- Problem statement -
Pick out the lines in the listing below that contain the word "green" and copy them.

- Dataset entries -
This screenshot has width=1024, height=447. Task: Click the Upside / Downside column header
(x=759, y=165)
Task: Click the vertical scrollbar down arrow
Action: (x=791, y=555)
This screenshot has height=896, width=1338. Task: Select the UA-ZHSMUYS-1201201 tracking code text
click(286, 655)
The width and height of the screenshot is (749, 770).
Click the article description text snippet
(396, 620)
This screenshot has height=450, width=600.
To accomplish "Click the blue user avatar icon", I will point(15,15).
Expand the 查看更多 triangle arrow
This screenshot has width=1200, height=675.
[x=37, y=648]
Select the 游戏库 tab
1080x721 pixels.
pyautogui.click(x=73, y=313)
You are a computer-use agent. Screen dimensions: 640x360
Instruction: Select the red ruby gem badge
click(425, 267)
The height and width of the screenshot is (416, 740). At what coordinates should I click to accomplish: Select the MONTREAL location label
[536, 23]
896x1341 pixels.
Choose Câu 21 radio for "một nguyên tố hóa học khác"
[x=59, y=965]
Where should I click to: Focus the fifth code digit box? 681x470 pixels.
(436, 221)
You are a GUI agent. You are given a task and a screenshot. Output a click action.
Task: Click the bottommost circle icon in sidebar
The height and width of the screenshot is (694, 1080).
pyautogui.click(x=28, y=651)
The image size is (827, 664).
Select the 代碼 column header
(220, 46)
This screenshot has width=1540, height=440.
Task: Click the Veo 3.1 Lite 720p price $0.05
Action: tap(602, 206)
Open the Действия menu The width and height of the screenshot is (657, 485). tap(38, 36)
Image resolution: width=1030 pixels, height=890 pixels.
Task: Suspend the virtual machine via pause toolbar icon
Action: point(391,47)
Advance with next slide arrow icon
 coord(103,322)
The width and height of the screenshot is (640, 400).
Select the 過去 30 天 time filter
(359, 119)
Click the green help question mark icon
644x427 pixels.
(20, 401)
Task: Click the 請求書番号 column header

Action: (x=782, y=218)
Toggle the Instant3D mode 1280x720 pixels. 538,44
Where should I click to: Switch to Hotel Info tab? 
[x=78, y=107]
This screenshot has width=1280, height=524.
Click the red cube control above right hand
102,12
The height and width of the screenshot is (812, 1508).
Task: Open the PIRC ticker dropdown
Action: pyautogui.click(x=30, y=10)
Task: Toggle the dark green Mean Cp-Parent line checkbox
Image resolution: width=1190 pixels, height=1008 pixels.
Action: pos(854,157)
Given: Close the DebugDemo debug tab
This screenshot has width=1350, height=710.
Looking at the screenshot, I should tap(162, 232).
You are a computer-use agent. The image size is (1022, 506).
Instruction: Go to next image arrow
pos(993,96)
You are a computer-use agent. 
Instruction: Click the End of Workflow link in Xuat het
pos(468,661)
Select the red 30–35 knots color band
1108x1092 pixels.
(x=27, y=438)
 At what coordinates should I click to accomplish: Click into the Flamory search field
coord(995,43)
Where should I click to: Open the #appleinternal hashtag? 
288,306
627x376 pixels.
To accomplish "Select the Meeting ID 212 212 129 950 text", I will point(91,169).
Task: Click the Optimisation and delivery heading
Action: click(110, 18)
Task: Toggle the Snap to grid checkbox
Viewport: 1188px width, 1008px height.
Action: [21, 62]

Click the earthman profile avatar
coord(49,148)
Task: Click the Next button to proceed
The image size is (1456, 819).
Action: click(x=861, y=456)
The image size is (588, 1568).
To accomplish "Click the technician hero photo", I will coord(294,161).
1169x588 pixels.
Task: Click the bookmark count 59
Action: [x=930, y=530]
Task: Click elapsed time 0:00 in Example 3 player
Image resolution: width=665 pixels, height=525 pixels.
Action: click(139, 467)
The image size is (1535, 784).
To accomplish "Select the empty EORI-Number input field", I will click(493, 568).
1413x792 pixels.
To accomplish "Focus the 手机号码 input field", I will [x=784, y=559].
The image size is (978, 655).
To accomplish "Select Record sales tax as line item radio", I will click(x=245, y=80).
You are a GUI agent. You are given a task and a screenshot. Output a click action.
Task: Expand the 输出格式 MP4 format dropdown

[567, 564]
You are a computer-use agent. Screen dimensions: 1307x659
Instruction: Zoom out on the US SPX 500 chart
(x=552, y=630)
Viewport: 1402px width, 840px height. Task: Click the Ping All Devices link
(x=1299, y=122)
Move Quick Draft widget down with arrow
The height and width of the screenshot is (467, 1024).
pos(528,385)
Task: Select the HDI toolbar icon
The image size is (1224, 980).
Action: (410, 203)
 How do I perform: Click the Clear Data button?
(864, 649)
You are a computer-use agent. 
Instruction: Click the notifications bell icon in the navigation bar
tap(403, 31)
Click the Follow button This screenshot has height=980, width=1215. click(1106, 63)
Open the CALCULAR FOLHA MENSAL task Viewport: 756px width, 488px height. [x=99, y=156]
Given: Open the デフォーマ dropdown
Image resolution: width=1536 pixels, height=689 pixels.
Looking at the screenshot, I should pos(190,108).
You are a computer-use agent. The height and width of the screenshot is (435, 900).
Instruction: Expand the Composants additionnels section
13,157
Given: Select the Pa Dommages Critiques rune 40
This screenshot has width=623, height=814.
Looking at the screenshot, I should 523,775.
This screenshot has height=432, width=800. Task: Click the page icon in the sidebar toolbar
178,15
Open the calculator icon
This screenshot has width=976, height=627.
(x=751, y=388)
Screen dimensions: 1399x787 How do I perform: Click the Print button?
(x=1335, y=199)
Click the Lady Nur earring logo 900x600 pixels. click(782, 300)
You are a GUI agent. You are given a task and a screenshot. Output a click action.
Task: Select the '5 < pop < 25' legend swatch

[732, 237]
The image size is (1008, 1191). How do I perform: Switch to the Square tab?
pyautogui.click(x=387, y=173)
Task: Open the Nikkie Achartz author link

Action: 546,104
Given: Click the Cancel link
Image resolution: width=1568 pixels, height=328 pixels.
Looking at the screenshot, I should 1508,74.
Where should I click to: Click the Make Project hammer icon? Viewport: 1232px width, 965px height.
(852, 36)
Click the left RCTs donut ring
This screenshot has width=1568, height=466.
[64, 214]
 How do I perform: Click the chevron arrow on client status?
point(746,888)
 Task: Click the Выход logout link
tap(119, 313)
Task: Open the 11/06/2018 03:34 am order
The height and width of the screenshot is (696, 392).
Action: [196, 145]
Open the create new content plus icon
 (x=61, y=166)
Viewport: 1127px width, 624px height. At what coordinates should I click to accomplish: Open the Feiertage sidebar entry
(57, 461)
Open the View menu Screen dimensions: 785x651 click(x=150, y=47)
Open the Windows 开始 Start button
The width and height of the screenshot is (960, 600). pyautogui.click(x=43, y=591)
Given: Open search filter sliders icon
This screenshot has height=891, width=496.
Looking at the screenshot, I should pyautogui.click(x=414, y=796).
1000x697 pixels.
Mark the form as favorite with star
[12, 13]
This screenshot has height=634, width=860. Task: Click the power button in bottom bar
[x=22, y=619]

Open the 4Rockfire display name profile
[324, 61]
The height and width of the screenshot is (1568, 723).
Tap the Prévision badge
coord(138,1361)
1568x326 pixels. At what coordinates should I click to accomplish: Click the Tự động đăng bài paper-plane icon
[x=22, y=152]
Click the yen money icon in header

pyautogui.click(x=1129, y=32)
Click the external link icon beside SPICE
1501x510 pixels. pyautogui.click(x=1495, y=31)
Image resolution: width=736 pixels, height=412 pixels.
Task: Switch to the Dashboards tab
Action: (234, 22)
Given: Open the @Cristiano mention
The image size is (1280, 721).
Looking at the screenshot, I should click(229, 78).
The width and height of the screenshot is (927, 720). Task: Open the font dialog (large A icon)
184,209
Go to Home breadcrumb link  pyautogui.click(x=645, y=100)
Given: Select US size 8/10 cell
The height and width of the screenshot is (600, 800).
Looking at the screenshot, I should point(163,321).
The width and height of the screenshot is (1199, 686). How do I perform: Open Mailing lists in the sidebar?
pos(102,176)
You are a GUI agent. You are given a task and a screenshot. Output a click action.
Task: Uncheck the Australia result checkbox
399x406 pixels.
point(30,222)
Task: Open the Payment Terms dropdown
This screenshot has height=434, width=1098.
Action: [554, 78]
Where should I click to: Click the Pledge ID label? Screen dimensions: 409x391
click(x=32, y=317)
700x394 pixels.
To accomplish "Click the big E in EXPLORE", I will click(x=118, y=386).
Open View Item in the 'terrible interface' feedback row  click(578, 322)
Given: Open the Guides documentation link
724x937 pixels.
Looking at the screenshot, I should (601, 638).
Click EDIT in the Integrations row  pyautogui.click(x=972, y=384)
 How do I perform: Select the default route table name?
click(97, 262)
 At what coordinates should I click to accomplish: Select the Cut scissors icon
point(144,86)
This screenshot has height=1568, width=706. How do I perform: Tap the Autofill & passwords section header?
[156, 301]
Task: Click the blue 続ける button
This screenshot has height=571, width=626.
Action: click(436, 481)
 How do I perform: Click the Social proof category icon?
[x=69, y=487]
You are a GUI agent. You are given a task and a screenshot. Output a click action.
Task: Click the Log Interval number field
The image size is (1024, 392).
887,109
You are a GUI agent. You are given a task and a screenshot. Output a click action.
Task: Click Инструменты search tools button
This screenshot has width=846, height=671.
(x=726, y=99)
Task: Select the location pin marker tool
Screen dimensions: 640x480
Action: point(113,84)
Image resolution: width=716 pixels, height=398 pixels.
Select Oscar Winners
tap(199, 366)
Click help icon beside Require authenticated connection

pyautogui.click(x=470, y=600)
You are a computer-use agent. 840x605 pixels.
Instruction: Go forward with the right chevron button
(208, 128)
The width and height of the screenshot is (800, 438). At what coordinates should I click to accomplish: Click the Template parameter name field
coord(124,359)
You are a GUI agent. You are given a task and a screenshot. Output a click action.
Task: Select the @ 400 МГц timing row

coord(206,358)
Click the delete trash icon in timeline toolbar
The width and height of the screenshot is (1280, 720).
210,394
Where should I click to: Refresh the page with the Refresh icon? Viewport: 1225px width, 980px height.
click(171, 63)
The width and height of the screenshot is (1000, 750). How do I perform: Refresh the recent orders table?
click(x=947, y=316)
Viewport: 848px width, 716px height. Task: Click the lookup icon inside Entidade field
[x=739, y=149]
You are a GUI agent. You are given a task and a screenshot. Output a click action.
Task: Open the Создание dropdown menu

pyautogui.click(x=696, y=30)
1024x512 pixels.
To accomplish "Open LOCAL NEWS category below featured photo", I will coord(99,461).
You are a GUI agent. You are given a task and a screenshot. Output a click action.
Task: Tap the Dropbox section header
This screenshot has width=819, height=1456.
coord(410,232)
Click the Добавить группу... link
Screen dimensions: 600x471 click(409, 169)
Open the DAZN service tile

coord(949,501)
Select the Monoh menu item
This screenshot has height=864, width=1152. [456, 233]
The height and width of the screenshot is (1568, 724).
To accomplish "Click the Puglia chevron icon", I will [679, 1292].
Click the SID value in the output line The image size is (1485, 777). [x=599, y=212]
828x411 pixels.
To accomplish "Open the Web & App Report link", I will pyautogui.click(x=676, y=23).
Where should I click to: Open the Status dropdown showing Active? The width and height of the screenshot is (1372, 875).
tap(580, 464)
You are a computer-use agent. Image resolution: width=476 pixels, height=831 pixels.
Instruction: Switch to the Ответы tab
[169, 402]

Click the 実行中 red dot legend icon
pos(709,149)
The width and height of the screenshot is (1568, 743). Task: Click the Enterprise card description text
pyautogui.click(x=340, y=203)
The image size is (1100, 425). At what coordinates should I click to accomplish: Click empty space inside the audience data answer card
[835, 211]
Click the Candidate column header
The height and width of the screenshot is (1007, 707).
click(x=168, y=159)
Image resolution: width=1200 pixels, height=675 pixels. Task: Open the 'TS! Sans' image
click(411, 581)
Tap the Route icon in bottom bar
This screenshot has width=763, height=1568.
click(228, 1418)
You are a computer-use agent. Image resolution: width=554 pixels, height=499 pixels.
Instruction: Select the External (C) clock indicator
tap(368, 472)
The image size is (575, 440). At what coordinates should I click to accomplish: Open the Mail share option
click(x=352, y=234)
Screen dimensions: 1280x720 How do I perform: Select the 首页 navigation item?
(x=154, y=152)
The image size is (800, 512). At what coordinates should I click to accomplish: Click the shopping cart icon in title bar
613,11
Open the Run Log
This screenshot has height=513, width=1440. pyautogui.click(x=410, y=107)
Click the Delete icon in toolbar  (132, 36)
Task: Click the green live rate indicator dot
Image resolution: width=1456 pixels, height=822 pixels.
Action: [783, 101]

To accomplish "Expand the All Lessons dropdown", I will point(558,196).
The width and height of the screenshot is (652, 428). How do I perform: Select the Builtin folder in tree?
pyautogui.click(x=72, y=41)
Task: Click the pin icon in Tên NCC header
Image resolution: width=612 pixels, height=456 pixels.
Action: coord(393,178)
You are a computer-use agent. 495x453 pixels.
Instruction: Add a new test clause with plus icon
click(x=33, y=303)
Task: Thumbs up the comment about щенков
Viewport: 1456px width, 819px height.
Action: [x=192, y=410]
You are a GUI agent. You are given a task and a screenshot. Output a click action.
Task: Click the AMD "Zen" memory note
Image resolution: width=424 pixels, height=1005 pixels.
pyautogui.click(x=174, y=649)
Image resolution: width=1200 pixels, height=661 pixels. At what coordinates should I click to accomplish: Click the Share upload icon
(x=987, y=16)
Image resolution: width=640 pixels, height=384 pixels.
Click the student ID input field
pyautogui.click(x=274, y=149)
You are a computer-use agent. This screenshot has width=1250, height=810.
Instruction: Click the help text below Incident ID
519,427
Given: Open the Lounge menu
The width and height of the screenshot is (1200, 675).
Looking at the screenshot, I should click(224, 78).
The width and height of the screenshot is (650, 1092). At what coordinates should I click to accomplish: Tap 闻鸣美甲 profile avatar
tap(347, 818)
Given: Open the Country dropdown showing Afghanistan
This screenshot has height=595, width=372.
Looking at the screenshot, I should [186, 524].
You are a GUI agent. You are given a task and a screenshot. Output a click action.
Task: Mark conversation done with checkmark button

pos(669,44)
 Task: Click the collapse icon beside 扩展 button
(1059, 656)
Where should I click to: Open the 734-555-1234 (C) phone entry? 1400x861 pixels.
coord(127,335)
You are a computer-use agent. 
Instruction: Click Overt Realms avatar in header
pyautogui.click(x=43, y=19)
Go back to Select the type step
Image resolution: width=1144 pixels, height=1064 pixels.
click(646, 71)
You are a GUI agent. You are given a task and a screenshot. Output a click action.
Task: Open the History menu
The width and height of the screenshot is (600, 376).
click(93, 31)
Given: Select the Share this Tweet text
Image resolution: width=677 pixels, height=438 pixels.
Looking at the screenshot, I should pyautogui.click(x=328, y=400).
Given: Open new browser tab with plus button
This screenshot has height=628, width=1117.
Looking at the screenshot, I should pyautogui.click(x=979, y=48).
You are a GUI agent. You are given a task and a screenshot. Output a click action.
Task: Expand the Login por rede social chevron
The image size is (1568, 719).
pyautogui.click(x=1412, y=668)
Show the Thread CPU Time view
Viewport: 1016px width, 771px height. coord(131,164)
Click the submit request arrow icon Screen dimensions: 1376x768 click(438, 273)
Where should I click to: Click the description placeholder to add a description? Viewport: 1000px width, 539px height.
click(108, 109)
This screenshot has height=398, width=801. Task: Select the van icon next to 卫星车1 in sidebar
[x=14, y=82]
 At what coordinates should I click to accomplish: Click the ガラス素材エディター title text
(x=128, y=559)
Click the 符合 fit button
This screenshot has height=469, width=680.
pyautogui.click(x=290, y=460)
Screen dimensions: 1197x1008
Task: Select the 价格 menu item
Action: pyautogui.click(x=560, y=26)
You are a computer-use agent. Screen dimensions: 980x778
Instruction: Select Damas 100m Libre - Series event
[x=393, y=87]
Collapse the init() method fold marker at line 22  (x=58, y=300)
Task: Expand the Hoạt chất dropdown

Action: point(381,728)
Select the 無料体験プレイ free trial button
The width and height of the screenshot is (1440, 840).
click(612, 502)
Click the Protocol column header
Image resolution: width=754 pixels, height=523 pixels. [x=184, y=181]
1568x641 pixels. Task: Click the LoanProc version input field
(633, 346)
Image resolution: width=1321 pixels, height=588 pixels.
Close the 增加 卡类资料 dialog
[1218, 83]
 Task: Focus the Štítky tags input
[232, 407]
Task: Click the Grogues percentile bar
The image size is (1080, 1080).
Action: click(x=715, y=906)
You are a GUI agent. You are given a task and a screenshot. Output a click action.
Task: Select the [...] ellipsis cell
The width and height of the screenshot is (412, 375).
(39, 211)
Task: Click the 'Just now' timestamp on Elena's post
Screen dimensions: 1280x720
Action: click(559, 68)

- Expected answer -
Click the green help question mark icon
Task: Toggle the dark green Mean Cp-Parent line checkbox
Task: Click the green live rate indicator dot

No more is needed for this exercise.